Dataset entries:
____
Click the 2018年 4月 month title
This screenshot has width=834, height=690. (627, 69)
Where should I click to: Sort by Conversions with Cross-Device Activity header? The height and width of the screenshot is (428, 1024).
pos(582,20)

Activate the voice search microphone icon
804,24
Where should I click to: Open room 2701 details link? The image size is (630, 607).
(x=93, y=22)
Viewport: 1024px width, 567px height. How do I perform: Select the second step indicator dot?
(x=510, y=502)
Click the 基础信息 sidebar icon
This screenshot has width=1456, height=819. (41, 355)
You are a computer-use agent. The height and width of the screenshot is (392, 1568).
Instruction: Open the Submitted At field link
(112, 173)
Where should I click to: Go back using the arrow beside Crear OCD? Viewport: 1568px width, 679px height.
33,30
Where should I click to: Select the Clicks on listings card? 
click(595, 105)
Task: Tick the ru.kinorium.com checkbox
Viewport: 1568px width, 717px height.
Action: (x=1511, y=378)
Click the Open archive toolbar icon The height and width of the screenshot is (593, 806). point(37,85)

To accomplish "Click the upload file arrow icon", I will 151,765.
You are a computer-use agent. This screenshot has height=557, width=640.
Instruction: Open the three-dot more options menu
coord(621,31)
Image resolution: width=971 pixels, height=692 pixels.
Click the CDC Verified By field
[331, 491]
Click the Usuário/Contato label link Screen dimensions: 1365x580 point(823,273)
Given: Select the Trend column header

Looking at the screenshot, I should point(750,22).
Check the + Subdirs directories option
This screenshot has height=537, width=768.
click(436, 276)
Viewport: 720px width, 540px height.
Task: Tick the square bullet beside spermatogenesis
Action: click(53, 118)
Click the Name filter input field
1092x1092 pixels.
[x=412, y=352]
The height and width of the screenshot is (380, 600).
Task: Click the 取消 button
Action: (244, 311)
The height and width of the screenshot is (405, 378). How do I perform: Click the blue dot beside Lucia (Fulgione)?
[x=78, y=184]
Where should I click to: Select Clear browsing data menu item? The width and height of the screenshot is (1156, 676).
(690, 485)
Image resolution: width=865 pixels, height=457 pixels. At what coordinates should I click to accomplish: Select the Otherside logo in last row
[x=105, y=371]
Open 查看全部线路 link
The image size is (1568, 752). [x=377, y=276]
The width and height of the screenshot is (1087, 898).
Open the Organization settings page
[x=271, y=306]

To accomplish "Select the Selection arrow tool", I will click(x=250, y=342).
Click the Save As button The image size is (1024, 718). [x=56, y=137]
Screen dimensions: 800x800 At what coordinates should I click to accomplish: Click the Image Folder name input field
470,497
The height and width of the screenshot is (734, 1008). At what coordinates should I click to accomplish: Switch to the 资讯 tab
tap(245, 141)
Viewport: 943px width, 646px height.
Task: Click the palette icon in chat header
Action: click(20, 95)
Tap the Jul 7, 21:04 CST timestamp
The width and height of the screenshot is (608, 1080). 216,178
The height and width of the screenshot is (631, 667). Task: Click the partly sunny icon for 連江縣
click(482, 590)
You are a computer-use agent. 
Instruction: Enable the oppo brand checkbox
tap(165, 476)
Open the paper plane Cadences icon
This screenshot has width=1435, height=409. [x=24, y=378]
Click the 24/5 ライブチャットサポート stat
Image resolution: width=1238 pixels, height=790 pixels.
____
TASK TO COMPLETE:
The lines of the records that contain the string "will" should be located and copied.

RESPONSE BOX:
To accomplish "Click the upload file arrow icon", I will 151,765.
To accomplish "Select the Selection arrow tool", I will click(x=250, y=342).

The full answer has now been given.